3 . Kryamana Karma Phala
Kryamana Karma Phala arti nya perbuatan di masa / kehidupan sekarang pada kehidupan yang akan datang kita menerima hasil dari perbuatan tersebut .
Percaya Adanya Punarbhawa (Panca Sradha)
Punarbhawa berasal dari 2 kata yaitu punar dan bhawa . Punar yang berarti kembali dan bhawa berarti menjelma atau lahir . Jadi kesimpulan dari punarbhawa adalah kelahiran atau penjelmaan kembali secara berulang-ulang . Punarbhawa sering kita sebut dengan reinkarnasi . Sebenarnya kita hidup di dunia ini adalah untuk kita berbenah diri karena di kehidupan kita dahulu masih belum sempurna dan masih banyak memiliki dosa yang belum bisa kita bayar atau lunasi dan tergantung dari amal dan prilaku dan perbuatan kita di masa lampau,masa sekarang,dan masa yang akan datang.
Percaya Adanya Moksa (Panca Sradha)
Nah ini dia tujuan dari hidup kita di dunia ini menurut kepercayaan agama hindu dari ajaran panca sradha ini, yaitu moksa.Moksa berasal dari kata muc yang memiliki arti bebas. Bebas dari segala ikatan karma, ikatan duniawi( suka dan duka ) ikatan hidup, ikatan cinta kasih dll. Dimaana jika suatu atma telah mencapai moksa maka sang atma tidak akan terikat lagi dengan urusan keduniawian alias free dari segala sesuatu yang menyangkut aspek karma phala, samsara dan lain lainya. Syarat utama untuk mencapai moksa adalah menjalankan semua jaran agama dengan benar . Jika telah mencapai moksa biasanya di sebut juga dengan kalimat “Mokharatam Jagadhita ya ca iti Dharma”

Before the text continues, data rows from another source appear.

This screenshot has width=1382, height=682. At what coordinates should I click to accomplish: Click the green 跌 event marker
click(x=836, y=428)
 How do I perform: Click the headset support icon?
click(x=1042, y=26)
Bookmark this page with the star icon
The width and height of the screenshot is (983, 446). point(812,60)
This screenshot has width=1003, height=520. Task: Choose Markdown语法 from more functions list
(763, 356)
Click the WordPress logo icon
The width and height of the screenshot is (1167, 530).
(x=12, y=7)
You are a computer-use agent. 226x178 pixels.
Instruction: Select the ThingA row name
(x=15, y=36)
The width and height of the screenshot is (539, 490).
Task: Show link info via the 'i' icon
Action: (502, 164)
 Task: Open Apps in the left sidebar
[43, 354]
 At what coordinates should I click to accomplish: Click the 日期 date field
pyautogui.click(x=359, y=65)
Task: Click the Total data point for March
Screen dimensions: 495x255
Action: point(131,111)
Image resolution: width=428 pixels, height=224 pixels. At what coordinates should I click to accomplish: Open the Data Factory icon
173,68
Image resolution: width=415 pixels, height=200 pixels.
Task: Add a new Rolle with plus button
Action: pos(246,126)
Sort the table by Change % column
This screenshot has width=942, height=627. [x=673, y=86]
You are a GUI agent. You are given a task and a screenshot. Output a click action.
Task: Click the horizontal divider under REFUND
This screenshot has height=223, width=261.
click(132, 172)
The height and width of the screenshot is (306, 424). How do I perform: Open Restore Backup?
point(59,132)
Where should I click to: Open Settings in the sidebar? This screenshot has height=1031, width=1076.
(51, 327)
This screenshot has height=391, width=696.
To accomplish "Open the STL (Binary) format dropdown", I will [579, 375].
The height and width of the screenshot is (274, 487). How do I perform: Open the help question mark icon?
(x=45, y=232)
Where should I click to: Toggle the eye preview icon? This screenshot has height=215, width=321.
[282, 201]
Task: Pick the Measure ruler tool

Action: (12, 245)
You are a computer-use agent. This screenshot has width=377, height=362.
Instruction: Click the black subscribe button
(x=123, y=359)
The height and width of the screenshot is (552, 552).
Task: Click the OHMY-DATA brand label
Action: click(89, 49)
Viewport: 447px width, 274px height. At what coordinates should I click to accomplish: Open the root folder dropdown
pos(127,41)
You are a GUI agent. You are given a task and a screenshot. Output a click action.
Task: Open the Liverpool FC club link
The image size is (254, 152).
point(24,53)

Adapun tingkat-tingkatan dari moksa :
1 . SAMIPYA
Samipya adalah moksa yang dapat dicapai oleh para maha Rsi/yogi dengan kematangan tapa , membuka intuisinya sehingga dapat menerima wahyu dan memahami hakekakat hidup sejati.
2 . SARUPYA/ SADARMYA
Sarupya / sadarmya adalah moksa yang dapat dicapai oleh kesadaran sejati ketika atma dapat mengatasi segalanya . Hal ini dapat dicapai oleh Awatara . Beliau bisa mengatasi segalanya dan dapat menentukan sendiri kapan akan meninggalkian dunia ini .
3 . SALOKYA
Salokya adalah tingkatan moksa yang dicapai oleh atma yang telah mampu mencapai tingkat tuhan . Misalnya leluhur atau orang tua yang telah diaben.
4 . SAYUJYA
Sayujya adalah tingkat kebebasan yang paling tinggi dimana atma telah bersatu dengan brahman atau tuhan (Ida Sang Hyang Widhi Wasa ) . “Brahman Atman Aikyam “ yang arti nya brahman dan atma tunggal.